L’Istituto Sturzo ha recentemente acquisito l’archivio personale di Emilio Colombo: quale straordinario valore documentale possiede il fondo?
L’importante Archivio di Colombo è stato donato all’Istituto Luigi Sturzo di Roma che lo ha affidato all’Istituto Universitario Europeo di Fiesole per la inventariazione e la digitalizzazione. In pratica, a breve sarà disponibile una grande massa di documenti, pubblici e privati, dalla quale, l’opinione pubblica e non solo gli studiosi, dovranno tenere conto, avendo peraltro l’opportunità di accedere ormai anche alle carte, depositate nell’Archivio dello Sturzo, di molti dei politici che, come Colombo, sono stati protagonisti della storia della Dc: dallo stesso Sturzo ad Andreotti a Scelba a Piccioni, da Gronchi a Malvestiti e a tanti altri.
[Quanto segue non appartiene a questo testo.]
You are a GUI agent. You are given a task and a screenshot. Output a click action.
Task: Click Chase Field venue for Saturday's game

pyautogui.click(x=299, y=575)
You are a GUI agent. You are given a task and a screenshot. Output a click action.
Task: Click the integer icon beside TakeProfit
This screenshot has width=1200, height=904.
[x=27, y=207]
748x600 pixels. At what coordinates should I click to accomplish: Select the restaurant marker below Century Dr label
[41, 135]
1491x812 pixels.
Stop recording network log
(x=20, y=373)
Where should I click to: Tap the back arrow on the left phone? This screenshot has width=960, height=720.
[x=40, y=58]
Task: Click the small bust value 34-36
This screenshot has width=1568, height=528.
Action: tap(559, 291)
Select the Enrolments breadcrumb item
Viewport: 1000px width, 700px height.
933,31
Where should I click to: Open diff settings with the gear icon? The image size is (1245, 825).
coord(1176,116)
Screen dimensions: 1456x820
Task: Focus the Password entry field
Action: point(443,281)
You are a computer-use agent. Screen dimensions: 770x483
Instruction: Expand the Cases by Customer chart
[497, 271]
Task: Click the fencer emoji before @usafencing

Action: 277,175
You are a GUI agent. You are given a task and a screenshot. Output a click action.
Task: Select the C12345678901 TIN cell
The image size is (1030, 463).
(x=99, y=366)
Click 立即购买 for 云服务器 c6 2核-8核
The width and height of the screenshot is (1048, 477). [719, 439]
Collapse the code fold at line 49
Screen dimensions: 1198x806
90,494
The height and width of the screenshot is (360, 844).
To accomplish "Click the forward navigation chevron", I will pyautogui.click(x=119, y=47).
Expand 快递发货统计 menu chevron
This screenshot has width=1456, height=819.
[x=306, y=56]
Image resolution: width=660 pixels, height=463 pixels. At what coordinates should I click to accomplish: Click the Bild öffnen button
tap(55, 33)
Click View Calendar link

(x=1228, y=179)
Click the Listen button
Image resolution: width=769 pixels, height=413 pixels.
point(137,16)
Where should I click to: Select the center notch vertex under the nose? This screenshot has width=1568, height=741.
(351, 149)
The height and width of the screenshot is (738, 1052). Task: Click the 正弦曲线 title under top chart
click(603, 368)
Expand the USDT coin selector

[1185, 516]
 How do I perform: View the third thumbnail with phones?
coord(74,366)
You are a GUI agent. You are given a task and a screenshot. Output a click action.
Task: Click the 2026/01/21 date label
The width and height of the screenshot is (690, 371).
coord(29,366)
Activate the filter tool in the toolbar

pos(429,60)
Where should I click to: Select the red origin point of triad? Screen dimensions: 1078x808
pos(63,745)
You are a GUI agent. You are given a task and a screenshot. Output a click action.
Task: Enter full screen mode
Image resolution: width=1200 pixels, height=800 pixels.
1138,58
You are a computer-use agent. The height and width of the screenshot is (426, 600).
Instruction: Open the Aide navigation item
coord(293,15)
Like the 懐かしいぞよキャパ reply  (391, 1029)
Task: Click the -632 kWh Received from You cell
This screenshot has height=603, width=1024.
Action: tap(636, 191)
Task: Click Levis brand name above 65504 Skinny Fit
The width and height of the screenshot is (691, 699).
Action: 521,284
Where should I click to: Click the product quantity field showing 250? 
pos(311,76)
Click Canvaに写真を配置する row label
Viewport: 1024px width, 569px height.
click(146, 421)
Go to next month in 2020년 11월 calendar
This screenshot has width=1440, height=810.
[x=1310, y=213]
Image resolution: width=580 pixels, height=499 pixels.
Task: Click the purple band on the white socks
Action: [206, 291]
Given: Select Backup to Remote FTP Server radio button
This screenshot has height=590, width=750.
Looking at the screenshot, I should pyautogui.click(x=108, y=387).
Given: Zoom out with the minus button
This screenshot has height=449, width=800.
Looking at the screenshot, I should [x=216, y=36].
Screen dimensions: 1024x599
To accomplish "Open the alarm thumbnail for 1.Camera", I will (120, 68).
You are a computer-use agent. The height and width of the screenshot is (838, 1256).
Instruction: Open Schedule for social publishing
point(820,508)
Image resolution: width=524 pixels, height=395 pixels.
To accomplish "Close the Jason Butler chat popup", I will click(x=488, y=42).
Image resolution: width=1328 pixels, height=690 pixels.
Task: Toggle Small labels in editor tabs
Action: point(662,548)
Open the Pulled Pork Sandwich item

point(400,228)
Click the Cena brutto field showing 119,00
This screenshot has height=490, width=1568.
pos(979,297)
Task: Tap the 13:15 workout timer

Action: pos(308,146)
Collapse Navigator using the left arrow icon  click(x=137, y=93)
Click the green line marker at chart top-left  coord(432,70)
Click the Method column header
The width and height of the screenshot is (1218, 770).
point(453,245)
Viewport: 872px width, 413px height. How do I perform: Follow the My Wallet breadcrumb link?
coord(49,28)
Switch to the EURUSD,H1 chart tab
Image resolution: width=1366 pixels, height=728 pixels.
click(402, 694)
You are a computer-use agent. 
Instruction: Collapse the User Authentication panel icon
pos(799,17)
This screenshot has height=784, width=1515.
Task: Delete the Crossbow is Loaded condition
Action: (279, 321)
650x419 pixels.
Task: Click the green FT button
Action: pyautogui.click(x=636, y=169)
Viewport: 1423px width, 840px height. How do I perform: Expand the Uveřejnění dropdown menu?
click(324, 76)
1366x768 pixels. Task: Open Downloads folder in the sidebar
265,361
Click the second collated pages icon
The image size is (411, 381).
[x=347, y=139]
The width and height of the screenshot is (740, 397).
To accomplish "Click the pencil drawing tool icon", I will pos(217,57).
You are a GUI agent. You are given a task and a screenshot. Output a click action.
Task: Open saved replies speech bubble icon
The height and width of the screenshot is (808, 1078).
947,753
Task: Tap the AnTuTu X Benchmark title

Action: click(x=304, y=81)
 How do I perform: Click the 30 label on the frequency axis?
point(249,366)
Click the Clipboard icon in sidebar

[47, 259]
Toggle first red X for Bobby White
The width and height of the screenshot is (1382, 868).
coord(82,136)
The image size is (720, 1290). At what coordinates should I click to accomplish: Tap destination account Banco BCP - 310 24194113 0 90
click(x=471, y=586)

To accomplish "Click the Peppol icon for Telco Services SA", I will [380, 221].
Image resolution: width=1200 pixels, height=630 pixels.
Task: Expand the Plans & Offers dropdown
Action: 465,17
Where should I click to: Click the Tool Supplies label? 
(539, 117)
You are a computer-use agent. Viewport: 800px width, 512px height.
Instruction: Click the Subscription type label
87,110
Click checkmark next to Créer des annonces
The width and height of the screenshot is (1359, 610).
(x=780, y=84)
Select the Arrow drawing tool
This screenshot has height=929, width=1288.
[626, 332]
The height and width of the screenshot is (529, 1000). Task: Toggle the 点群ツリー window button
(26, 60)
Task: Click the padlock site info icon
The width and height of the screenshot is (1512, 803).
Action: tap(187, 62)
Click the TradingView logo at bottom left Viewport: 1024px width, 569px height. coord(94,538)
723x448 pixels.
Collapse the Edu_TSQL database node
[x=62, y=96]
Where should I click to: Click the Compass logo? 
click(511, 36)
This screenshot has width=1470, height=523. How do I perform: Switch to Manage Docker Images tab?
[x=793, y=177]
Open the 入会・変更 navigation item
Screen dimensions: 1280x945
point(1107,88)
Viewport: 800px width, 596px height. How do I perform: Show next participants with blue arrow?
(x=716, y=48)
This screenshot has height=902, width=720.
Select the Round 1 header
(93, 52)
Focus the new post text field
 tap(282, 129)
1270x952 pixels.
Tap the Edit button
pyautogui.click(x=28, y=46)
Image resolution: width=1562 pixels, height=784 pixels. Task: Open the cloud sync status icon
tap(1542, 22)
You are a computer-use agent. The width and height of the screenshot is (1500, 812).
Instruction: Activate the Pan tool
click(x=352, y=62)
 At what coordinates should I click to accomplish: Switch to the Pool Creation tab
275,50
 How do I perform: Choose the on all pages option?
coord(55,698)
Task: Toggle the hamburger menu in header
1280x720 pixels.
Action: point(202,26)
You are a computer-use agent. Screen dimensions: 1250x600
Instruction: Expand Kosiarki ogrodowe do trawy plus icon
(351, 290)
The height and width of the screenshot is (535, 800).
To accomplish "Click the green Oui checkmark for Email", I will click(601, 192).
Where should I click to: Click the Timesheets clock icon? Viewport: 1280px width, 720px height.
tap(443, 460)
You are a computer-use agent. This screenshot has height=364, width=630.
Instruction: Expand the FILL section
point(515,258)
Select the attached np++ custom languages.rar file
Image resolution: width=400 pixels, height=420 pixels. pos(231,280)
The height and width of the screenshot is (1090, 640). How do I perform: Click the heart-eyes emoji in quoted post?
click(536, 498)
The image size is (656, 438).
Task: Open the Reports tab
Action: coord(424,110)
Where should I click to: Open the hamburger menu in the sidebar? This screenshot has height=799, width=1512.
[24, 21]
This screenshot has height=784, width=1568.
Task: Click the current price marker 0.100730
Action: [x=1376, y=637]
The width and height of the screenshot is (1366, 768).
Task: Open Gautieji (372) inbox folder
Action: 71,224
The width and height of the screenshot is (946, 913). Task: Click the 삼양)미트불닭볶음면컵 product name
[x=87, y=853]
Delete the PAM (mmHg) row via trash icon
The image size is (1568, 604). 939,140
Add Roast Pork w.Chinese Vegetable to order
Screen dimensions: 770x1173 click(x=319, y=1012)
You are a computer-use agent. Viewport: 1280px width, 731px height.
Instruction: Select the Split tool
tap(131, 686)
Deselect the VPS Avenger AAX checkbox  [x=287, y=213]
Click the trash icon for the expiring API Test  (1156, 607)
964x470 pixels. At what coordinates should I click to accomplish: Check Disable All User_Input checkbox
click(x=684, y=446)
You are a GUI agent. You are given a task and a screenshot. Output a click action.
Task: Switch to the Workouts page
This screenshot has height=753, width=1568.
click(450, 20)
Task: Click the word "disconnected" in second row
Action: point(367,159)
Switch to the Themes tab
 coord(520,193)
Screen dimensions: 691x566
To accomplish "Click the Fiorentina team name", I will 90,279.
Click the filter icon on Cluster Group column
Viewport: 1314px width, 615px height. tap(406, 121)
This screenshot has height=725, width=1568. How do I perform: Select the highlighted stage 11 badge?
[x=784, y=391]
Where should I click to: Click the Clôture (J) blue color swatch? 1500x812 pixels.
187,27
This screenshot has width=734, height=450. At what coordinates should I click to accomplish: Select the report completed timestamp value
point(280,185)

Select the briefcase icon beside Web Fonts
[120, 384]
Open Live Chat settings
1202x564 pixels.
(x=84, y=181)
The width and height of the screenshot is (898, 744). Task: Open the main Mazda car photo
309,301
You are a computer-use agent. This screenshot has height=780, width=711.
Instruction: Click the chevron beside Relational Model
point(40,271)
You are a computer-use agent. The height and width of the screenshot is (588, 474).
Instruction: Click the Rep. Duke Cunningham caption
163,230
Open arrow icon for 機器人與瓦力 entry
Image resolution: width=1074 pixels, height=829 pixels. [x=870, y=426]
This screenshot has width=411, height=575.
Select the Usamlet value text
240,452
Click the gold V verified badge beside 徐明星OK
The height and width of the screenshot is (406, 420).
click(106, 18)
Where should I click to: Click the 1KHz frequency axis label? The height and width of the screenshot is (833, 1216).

Questo patrimonio documentario, dunque, permetterà non solo doverose integrazioni (cioè, conferme e smentite) su quello che si è scritto finora su Colombo, ma, e soprattutto, consentirà qualche opportuno approfondimento dell’intera storia della Democrazia Cristiana, dall’inizio fino al suo scioglimento nel 1994 (50 anni!). Certamente una importante storiografia ha già cancellato, in buona parte, gli stereotipi interpretativi, fissati già negli anni 50 da Togliatti e replicati nei decenni successivi, che etichettavano la Dc e i suoi maggiori esponenti, tra i quali Colombo, come «il partito o gli uomini della Chiesa» e come «il partito o gli uomini degli americani». La suddetta storiografia (e penso a De Rosa, a Malgeri, a Scoppola e a vari altri) è riuscita a spiegare, su base documentaria, che l’avvento e la storia della Dc, con la Costituzione repubblicana, con la vittoria elettorale del 18 aprile 1948 e con le successive affermazioni, non ha rappresentato una sorta di calata sulla scena politica del dopoguerra di una generazione di barbari (gli Hiksos di crociana memoria), bensì dell’ingresso nella storia italiana di una classe politica formata principalmente nell’associazionismo cattolico e, in buona parte, specie nei suoi leaders, forgiata dall’opposizione al fascismo. Una storia della quale Colombo fu interprete: è ovvio assieme a tanti altri, ma dando un contributo per molti versi del tutto particolare.